:: Directions for this task ::
Reproduce all of the records below, substituting "screen agent" for every occurrence of "GUI agent" and leaving everything else unchanged.

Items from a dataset

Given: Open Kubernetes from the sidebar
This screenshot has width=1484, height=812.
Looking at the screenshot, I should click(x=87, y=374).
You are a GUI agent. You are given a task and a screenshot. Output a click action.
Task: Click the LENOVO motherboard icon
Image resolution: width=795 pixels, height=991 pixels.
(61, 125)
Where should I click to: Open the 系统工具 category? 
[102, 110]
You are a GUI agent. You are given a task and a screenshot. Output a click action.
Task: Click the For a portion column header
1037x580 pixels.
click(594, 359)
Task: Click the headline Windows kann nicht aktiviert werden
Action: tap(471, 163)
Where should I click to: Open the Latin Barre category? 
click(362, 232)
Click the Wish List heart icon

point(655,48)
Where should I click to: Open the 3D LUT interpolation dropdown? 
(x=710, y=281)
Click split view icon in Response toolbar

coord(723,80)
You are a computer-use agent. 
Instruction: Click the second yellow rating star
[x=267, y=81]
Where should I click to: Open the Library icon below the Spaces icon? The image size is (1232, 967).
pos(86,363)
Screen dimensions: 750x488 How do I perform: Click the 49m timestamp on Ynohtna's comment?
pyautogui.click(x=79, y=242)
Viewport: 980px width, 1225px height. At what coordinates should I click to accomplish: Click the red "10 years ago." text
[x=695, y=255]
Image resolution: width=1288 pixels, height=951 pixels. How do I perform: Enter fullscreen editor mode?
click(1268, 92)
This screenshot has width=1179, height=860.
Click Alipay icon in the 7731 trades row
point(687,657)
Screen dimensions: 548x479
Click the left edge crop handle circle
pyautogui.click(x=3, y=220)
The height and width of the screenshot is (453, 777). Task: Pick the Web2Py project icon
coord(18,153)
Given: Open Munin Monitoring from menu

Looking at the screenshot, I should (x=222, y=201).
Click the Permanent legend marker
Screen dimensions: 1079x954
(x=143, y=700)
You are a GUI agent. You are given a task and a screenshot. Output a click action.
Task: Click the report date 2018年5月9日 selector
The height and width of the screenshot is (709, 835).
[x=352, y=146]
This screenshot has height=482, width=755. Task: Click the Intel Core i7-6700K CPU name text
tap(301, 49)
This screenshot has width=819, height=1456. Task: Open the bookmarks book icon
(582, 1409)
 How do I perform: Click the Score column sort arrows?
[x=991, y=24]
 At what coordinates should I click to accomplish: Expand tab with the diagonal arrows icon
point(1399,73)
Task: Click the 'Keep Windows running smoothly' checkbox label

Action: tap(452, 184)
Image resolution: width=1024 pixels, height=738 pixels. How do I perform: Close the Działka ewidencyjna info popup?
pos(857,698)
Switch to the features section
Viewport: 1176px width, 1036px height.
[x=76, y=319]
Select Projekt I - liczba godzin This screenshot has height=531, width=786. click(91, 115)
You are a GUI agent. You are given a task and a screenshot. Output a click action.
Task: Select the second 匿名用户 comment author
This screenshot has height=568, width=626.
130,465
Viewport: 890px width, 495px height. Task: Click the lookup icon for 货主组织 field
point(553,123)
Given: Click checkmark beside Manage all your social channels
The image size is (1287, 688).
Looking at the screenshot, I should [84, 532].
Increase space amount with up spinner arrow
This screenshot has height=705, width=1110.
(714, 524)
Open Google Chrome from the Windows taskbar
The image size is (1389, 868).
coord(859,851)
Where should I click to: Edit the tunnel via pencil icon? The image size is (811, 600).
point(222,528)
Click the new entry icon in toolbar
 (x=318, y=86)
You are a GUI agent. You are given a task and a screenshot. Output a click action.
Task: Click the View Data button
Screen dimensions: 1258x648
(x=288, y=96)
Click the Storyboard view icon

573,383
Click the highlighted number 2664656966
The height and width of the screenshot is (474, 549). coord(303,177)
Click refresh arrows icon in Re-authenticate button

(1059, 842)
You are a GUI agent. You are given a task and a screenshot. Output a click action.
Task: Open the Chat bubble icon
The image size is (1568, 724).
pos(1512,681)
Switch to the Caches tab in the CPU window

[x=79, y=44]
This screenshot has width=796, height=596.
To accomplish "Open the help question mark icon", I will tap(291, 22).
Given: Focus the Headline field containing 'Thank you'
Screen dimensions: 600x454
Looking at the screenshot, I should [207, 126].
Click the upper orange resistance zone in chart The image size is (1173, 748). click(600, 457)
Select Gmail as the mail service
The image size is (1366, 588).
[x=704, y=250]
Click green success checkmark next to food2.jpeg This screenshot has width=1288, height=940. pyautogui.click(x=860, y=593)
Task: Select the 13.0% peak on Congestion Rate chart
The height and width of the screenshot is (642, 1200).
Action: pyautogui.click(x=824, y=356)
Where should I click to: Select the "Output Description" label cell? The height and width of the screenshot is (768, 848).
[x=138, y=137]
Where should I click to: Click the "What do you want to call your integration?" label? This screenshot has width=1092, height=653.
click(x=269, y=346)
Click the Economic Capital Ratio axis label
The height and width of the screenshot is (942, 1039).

:: Written answer ::
Given: Open Kubernetes from the sidebar
This screenshot has width=1484, height=812.
Looking at the screenshot, I should click(x=87, y=374).
You are a screen agent. You are given a task and a screenshot. Output a click action.
Task: Click the LENOVO motherboard icon
Image resolution: width=795 pixels, height=991 pixels.
(61, 125)
Where should I click to: Open the 系统工具 category? 
[102, 110]
You are a screen agent. You are given a task and a screenshot. Output a click action.
Task: Click the For a portion column header
1037x580 pixels.
click(594, 359)
Task: Click the headline Windows kann nicht aktiviert werden
Action: tap(471, 163)
Where should I click to: Open the Latin Barre category? 
click(362, 232)
Click the Wish List heart icon

point(655,48)
Where should I click to: Open the 3D LUT interpolation dropdown? 
(x=710, y=281)
Click split view icon in Response toolbar

coord(723,80)
You are a computer-use agent. 
Instruction: Click the second yellow rating star
[x=267, y=81]
Where should I click to: Open the Library icon below the Spaces icon? The image size is (1232, 967).
pos(86,363)
Screen dimensions: 750x488 How do I perform: Click the 49m timestamp on Ynohtna's comment?
pyautogui.click(x=79, y=242)
Viewport: 980px width, 1225px height. At what coordinates should I click to accomplish: Click the red "10 years ago." text
[x=695, y=255]
Image resolution: width=1288 pixels, height=951 pixels. How do I perform: Enter fullscreen editor mode?
click(1268, 92)
This screenshot has width=1179, height=860.
Click Alipay icon in the 7731 trades row
point(687,657)
Screen dimensions: 548x479
Click the left edge crop handle circle
pyautogui.click(x=3, y=220)
The height and width of the screenshot is (453, 777). Task: Pick the Web2Py project icon
coord(18,153)
Given: Open Munin Monitoring from menu

Looking at the screenshot, I should (x=222, y=201).
Click the Permanent legend marker
Screen dimensions: 1079x954
(x=143, y=700)
You are a screen agent. You are given a task and a screenshot. Output a click action.
Task: Click the report date 2018年5月9日 selector
The height and width of the screenshot is (709, 835).
[x=352, y=146]
This screenshot has height=482, width=755. Task: Click the Intel Core i7-6700K CPU name text
tap(301, 49)
This screenshot has width=819, height=1456. Task: Open the bookmarks book icon
(582, 1409)
 How do I perform: Click the Score column sort arrows?
[x=991, y=24]
 At what coordinates should I click to accomplish: Expand tab with the diagonal arrows icon
point(1399,73)
Task: Click the 'Keep Windows running smoothly' checkbox label

Action: tap(452, 184)
Image resolution: width=1024 pixels, height=738 pixels. How do I perform: Close the Działka ewidencyjna info popup?
pos(857,698)
Switch to the features section
Viewport: 1176px width, 1036px height.
[x=76, y=319]
Select Projekt I - liczba godzin This screenshot has height=531, width=786. click(91, 115)
You are a screen agent. You are given a task and a screenshot. Output a click action.
Task: Select the second 匿名用户 comment author
This screenshot has height=568, width=626.
130,465
Viewport: 890px width, 495px height. Task: Click the lookup icon for 货主组织 field
point(553,123)
Given: Click checkmark beside Manage all your social channels
The image size is (1287, 688).
Looking at the screenshot, I should [84, 532].
Increase space amount with up spinner arrow
This screenshot has height=705, width=1110.
(714, 524)
Open Google Chrome from the Windows taskbar
The image size is (1389, 868).
coord(859,851)
Where should I click to: Edit the tunnel via pencil icon? The image size is (811, 600).
point(222,528)
Click the new entry icon in toolbar
 (x=318, y=86)
You are a screen agent. You are given a task and a screenshot. Output a click action.
Task: Click the View Data button
Screen dimensions: 1258x648
(x=288, y=96)
Click the Storyboard view icon

573,383
Click the highlighted number 2664656966
The height and width of the screenshot is (474, 549). coord(303,177)
Click refresh arrows icon in Re-authenticate button

(1059, 842)
You are a screen agent. You are given a task and a screenshot. Output a click action.
Task: Open the Chat bubble icon
The image size is (1568, 724).
pos(1512,681)
Switch to the Caches tab in the CPU window

[x=79, y=44]
This screenshot has width=796, height=596.
To accomplish "Open the help question mark icon", I will tap(291, 22).
Given: Focus the Headline field containing 'Thank you'
Screen dimensions: 600x454
Looking at the screenshot, I should [207, 126].
Click the upper orange resistance zone in chart The image size is (1173, 748). click(600, 457)
Select Gmail as the mail service
The image size is (1366, 588).
[x=704, y=250]
Click green success checkmark next to food2.jpeg This screenshot has width=1288, height=940. pyautogui.click(x=860, y=593)
Task: Select the 13.0% peak on Congestion Rate chart
The height and width of the screenshot is (642, 1200).
Action: pyautogui.click(x=824, y=356)
Where should I click to: Select the "Output Description" label cell? The height and width of the screenshot is (768, 848).
[x=138, y=137]
Where should I click to: Click the "What do you want to call your integration?" label? This screenshot has width=1092, height=653.
click(x=269, y=346)
Click the Economic Capital Ratio axis label
The height and width of the screenshot is (942, 1039).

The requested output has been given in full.